WORK INSTRUCTIONS:
a - Answer these from the text on the Dutch Bible Belt:
(i) The term is named by analogy after which other Bible Belt?
(ii) Which three biggest cities are regarded as part of it?
(iii) What separates Urk from it?
b - How many lines of the entries contain the string "tool"? Case counts. Reply with the number alone.

SOURCE TEXT:
>>>

The Bible Belt () is a strip of land in the Netherlands with the highest concentration of conservative orthodox Reformed Protestants in the country. Although the term is of recent origin (named by analogy after the Bible Belt of the United States) the Dutch Bible Belt has existed for many generations.

This Bible Belt stretches from Zeeland in the southwest, through the West-Betuwe and Veluwe in the center of the country, to parts of the province Overijssel in the northeast. Municipalities in this area include Yerseke, Tholen, Ouddorp, Opheusden, Kesteren, Barneveld, Nunspeet, Elspeet and Staphorst. The three biggest cities regarded to be part of the Bible Belt are Ede, Veenendaal and Kampen. In Overijssel, the Bible belt is more dispersed and not always contiguous from one municipality to the next. Pockets exist such as in Rijssen. 

Some communities with strong conservative Reformed leanings are situated far outside the belt. For example, some municipalities of Friesland such as Dantumadiel have characteristics typical of the Bible Belt. Similarly Urk, considered by many as one of the most traditional communities in the country, is separated from the Bible Belt by the Noordoostpolder which is a polder created in 1942.

<<<

MATERIAL PROVIDED:
>>>

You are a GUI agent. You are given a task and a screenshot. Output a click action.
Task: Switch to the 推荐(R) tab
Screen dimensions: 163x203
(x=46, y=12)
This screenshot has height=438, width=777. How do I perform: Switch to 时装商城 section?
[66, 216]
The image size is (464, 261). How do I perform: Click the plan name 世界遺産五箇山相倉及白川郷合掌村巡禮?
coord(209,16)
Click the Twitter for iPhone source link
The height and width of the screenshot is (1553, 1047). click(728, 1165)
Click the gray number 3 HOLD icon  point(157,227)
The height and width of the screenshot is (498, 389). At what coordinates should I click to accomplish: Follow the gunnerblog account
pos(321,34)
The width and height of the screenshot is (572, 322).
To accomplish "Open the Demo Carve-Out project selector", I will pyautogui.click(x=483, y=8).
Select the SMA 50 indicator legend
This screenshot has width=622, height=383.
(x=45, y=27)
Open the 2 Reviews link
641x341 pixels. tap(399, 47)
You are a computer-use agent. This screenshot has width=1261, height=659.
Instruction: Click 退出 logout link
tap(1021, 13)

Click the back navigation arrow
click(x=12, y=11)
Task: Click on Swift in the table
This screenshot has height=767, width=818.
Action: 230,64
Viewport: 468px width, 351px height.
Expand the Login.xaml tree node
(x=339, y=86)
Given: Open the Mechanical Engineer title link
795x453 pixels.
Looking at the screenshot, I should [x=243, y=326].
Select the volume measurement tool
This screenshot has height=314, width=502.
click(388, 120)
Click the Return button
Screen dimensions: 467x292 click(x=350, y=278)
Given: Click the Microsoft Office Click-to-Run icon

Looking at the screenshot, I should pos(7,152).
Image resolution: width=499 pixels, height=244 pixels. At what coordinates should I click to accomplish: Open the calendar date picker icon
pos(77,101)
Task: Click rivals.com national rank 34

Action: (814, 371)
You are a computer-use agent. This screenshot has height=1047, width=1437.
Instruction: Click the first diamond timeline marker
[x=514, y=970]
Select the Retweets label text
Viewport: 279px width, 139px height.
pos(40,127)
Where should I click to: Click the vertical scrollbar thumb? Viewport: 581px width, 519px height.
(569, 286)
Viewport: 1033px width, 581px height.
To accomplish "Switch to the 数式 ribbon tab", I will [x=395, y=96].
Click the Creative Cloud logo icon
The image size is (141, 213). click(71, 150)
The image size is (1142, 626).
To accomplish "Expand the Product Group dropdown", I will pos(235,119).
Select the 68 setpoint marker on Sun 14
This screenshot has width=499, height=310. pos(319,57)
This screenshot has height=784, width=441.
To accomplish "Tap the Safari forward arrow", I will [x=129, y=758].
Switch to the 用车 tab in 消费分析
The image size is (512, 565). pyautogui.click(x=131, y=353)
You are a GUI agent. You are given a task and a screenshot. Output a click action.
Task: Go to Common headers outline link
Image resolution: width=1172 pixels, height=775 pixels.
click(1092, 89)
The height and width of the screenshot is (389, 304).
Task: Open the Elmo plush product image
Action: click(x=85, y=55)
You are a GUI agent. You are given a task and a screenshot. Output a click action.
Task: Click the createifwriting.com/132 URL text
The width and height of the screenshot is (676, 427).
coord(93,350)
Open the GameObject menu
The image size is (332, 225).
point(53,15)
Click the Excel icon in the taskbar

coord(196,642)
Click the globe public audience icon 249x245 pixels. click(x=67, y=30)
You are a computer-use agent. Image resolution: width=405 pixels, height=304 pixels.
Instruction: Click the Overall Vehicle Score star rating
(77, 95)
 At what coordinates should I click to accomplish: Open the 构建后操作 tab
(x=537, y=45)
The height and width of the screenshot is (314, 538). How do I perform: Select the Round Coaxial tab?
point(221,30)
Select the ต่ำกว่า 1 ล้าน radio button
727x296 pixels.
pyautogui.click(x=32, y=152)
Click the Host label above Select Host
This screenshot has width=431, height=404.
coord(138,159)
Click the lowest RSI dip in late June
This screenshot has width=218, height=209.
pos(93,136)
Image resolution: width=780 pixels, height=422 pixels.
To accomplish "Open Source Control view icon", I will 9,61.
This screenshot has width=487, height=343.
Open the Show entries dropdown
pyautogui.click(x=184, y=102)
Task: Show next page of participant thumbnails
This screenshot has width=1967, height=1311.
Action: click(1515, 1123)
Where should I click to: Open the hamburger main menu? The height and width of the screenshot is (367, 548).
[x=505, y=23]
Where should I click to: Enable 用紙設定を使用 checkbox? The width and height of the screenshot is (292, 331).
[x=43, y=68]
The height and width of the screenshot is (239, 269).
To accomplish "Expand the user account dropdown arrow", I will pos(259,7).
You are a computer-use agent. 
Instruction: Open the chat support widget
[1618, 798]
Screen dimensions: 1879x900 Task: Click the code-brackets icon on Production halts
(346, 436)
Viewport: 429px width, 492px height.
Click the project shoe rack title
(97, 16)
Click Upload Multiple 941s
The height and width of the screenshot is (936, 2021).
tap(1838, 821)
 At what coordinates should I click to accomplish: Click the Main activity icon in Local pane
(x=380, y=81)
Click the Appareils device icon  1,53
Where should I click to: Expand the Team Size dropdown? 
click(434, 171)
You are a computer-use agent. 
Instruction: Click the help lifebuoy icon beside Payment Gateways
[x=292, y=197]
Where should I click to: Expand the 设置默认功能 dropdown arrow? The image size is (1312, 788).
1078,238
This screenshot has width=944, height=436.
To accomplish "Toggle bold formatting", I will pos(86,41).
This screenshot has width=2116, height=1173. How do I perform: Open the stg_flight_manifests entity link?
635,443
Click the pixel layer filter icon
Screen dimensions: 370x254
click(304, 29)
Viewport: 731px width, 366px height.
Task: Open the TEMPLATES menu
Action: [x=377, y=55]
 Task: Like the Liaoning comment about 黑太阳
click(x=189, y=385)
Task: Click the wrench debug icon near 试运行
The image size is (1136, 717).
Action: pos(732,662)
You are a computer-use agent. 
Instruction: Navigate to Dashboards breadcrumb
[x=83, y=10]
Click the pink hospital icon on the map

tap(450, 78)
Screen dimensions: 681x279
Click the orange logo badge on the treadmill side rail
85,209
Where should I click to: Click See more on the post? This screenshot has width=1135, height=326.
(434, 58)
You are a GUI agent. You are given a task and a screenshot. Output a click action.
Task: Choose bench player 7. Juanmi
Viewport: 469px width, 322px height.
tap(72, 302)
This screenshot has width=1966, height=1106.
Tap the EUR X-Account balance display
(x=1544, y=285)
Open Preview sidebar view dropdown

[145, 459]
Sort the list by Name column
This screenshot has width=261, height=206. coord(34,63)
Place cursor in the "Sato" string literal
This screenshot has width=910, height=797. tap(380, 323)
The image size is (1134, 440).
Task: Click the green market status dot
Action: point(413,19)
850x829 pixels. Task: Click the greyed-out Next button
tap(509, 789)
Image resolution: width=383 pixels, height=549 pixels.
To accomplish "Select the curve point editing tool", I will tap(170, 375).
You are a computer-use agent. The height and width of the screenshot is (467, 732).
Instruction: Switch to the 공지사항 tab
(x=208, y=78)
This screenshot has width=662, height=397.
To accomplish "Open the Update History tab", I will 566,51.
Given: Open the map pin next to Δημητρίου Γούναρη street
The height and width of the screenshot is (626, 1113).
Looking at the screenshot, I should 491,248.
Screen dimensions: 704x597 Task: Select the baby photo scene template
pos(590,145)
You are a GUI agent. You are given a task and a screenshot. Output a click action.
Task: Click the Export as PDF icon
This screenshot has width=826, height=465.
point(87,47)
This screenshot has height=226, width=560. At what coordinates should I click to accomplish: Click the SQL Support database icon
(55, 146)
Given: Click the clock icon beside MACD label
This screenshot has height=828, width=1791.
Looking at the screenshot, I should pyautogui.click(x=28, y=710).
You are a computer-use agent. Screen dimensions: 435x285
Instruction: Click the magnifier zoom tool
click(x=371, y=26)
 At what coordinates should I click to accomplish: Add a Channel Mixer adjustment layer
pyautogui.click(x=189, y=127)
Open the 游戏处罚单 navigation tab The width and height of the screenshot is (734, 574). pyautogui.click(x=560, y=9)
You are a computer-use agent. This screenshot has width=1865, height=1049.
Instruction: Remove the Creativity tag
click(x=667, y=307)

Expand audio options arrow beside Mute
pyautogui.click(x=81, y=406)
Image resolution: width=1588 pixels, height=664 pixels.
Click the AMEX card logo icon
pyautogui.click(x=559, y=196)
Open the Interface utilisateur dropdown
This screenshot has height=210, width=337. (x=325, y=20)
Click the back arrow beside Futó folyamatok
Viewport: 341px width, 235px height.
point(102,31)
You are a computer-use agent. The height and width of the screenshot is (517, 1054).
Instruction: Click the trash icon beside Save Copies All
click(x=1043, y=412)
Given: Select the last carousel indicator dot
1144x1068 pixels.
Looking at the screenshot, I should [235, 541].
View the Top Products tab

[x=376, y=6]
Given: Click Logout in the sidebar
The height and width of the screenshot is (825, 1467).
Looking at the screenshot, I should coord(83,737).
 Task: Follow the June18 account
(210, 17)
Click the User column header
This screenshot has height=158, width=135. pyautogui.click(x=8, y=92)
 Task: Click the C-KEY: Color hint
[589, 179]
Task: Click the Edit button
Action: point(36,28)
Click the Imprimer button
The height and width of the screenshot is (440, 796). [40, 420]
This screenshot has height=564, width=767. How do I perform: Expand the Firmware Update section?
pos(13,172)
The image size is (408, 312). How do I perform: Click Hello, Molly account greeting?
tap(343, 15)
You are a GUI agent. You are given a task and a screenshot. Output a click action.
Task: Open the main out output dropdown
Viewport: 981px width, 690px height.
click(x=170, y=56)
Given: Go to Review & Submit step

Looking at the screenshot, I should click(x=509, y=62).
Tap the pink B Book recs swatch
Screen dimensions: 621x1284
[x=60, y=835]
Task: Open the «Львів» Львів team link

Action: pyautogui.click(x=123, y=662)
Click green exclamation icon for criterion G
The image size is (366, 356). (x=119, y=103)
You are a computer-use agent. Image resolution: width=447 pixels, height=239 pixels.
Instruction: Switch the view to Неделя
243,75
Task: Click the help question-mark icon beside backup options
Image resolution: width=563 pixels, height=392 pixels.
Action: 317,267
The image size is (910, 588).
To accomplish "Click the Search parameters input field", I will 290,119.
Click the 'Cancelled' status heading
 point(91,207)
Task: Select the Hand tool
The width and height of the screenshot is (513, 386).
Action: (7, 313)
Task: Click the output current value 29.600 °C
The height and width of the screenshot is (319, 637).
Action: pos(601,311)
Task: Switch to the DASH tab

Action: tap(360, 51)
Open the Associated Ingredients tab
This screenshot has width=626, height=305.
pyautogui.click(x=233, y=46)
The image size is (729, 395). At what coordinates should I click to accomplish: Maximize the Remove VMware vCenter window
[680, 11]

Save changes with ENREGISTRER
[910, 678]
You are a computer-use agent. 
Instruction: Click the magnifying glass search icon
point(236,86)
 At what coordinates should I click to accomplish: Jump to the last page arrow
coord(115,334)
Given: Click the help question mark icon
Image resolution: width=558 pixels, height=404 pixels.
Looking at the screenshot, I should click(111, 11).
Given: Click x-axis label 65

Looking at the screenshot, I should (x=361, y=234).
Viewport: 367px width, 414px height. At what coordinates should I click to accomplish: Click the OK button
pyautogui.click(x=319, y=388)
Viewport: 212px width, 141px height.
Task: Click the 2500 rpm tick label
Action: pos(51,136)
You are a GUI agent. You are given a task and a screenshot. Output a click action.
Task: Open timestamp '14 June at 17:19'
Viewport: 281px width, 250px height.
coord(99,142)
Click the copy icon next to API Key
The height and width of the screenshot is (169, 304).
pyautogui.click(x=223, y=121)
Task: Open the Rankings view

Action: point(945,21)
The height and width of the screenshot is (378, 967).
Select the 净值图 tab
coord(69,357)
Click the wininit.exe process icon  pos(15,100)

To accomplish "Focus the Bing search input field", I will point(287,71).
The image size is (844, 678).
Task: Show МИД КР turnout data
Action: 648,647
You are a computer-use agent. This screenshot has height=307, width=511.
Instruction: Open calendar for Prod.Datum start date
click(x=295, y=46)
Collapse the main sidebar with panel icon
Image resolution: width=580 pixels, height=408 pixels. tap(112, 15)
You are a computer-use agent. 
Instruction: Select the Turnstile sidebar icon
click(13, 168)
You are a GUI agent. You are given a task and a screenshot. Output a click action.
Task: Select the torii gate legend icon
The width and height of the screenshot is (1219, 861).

<<<

THE RESPONSES:
a -
(i) The Bible Belt of the United States.
(ii) Ede, Veenendaal and Kampen.
(iii) The Noordoostpolder.

b - 4